WHAT TO PRODUCE: Give back an exact copy of the lines in the records below, from the line that has "Image resolution: width=495" through the line that has "Image resolution: width=475", and nothing besides.

DATA SHOWN:
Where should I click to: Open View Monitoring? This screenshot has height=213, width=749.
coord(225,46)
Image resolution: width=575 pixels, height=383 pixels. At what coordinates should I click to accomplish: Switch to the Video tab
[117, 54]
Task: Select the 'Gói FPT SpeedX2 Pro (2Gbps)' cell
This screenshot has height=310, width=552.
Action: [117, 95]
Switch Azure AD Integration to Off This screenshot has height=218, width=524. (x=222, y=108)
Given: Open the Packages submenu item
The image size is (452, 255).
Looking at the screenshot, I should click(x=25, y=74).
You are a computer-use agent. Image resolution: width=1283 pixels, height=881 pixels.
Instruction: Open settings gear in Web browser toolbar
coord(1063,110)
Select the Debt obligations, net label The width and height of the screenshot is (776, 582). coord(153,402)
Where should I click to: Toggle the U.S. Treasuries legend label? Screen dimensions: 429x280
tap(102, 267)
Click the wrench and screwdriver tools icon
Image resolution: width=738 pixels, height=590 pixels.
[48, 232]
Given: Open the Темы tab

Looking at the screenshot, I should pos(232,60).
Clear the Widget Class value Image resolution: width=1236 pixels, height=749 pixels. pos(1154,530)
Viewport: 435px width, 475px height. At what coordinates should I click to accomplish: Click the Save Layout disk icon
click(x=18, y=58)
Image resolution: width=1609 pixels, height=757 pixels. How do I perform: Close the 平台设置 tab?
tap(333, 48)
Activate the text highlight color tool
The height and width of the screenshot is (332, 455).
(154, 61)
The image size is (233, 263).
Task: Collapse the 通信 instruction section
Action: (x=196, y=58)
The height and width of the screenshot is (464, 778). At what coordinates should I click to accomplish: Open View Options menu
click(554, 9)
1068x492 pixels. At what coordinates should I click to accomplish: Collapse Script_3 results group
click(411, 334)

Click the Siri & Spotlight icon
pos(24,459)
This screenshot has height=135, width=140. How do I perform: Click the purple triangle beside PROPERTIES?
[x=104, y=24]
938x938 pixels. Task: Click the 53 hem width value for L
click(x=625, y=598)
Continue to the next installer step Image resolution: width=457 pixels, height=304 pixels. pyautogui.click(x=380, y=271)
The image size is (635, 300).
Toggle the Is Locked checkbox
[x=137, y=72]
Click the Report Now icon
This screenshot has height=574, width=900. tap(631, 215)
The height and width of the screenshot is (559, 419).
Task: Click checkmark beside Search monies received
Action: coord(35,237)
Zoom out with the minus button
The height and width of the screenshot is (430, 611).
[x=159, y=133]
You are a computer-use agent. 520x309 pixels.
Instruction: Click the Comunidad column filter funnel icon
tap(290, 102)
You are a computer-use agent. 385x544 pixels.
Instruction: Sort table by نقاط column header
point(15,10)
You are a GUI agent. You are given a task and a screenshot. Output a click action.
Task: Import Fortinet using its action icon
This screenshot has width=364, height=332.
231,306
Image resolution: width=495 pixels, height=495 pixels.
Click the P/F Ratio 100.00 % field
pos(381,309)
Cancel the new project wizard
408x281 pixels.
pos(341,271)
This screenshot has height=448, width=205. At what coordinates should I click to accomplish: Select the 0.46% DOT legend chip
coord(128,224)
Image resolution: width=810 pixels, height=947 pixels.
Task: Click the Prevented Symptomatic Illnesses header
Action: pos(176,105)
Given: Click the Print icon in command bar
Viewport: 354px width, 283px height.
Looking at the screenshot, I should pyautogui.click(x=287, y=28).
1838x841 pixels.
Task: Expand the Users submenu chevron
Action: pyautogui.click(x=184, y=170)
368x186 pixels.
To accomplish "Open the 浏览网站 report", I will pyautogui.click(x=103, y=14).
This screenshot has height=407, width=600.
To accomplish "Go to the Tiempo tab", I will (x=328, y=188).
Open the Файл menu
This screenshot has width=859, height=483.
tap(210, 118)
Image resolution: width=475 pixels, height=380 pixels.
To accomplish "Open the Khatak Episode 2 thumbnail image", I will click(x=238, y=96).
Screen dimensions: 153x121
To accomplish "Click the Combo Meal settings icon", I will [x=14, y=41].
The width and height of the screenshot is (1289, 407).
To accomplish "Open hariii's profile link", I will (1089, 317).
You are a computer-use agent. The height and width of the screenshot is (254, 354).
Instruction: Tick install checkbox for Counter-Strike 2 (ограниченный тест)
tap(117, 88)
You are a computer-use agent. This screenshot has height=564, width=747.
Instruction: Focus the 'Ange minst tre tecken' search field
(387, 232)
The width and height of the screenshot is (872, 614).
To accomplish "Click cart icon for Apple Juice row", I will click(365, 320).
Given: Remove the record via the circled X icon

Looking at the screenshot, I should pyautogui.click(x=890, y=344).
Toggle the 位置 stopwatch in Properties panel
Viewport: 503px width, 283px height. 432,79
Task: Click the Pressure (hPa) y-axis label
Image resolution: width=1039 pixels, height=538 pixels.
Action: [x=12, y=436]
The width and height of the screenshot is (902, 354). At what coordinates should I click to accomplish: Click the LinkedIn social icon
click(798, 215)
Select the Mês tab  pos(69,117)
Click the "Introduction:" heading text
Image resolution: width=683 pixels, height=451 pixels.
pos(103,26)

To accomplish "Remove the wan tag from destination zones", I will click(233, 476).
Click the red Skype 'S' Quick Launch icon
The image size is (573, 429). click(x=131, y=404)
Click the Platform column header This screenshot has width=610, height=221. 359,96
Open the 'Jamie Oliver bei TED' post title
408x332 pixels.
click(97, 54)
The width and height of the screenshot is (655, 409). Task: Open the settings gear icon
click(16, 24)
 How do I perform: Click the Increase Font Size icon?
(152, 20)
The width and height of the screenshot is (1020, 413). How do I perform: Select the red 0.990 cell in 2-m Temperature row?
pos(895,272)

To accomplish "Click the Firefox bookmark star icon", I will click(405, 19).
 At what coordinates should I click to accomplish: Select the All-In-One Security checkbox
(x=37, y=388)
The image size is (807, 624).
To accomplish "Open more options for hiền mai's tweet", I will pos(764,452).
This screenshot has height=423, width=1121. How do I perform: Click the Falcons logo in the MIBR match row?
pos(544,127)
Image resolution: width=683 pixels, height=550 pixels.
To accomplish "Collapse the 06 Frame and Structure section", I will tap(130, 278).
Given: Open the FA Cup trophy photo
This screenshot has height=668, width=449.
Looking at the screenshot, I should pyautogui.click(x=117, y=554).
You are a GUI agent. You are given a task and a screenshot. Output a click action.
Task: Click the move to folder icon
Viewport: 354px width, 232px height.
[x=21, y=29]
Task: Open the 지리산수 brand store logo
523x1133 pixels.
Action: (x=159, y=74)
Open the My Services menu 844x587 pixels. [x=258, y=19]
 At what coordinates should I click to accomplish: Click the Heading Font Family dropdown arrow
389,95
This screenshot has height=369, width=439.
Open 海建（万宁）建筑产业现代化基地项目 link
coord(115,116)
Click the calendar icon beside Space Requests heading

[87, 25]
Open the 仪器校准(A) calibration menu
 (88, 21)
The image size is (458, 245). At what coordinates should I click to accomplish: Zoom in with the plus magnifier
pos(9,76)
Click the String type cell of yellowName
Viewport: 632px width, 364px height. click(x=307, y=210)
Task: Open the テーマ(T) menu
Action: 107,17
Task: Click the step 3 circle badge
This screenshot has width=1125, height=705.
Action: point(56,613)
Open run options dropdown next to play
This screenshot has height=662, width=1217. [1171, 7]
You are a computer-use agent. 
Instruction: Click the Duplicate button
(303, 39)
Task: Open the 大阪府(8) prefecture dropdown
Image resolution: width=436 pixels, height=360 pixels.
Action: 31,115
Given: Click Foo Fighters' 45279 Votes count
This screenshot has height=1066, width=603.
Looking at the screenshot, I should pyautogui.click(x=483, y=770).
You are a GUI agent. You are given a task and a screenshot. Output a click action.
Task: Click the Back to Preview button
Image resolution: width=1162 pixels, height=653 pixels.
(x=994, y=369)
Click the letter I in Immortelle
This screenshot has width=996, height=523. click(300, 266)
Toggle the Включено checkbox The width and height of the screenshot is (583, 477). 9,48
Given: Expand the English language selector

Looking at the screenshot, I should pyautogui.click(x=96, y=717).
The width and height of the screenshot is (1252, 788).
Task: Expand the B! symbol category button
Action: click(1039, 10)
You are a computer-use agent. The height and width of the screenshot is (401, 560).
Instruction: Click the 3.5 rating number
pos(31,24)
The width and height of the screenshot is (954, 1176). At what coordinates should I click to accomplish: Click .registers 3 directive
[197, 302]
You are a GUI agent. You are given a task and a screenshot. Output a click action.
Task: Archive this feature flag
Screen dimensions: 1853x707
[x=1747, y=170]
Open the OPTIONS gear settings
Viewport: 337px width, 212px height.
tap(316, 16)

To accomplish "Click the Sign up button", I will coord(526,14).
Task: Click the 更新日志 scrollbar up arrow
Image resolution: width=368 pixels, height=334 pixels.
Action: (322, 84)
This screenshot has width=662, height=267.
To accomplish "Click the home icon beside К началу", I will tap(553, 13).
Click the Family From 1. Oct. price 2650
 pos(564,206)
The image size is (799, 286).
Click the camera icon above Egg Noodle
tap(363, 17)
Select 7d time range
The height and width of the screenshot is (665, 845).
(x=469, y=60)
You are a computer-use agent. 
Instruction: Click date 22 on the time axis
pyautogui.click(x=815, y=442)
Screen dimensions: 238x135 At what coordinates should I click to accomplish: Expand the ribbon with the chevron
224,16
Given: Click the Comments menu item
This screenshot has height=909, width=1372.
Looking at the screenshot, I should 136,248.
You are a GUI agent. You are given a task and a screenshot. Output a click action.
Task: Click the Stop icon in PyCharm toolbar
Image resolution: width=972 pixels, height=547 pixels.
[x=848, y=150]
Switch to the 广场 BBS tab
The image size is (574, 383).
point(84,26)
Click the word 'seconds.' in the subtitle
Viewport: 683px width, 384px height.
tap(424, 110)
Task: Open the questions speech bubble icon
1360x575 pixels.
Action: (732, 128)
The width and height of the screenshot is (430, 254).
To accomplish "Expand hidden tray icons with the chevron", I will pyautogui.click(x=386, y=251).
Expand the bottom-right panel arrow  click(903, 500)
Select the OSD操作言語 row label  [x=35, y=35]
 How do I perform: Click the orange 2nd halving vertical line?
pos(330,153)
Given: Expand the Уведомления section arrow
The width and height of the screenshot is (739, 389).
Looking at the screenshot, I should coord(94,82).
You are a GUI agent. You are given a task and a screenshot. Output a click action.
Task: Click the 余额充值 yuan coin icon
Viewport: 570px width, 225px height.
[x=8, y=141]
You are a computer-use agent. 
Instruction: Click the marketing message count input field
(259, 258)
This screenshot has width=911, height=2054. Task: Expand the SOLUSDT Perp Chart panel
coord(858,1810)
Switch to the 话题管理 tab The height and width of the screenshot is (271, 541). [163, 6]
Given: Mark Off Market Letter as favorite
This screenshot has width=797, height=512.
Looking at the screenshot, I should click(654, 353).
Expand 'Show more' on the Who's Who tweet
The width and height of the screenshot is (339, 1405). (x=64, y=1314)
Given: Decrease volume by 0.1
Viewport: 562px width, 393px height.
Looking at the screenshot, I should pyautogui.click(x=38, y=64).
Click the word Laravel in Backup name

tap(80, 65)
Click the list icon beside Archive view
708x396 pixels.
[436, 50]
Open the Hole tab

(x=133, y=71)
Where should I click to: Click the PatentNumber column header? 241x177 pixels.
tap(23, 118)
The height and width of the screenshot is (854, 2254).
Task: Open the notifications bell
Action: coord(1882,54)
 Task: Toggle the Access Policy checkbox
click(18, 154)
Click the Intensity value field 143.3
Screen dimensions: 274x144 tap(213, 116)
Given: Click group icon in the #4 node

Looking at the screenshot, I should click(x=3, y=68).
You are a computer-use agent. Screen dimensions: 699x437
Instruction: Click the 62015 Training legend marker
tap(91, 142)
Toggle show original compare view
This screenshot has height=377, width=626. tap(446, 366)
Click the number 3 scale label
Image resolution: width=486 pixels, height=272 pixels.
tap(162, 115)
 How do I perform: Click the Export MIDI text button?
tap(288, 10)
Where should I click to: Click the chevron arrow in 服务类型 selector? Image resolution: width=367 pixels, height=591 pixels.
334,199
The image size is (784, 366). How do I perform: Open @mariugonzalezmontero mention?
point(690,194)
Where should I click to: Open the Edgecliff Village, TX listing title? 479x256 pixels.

COMPLETED EXERCISE:
Image resolution: width=495 pixels, height=495 pixels.
Click the P/F Ratio 100.00 % field
pos(381,309)
Cancel the new project wizard
408x281 pixels.
pos(341,271)
This screenshot has height=448, width=205. At what coordinates should I click to accomplish: Select the 0.46% DOT legend chip
coord(128,224)
Image resolution: width=810 pixels, height=947 pixels.
Task: Click the Prevented Symptomatic Illnesses header
Action: pos(176,105)
Given: Click the Print icon in command bar
Viewport: 354px width, 283px height.
Looking at the screenshot, I should pyautogui.click(x=287, y=28).
1838x841 pixels.
Task: Expand the Users submenu chevron
Action: pyautogui.click(x=184, y=170)
368x186 pixels.
To accomplish "Open the 浏览网站 report", I will pyautogui.click(x=103, y=14).
This screenshot has height=407, width=600.
To accomplish "Go to the Tiempo tab", I will (x=328, y=188).
Open the Файл menu
This screenshot has width=859, height=483.
tap(210, 118)
Image resolution: width=475 pixels, height=380 pixels.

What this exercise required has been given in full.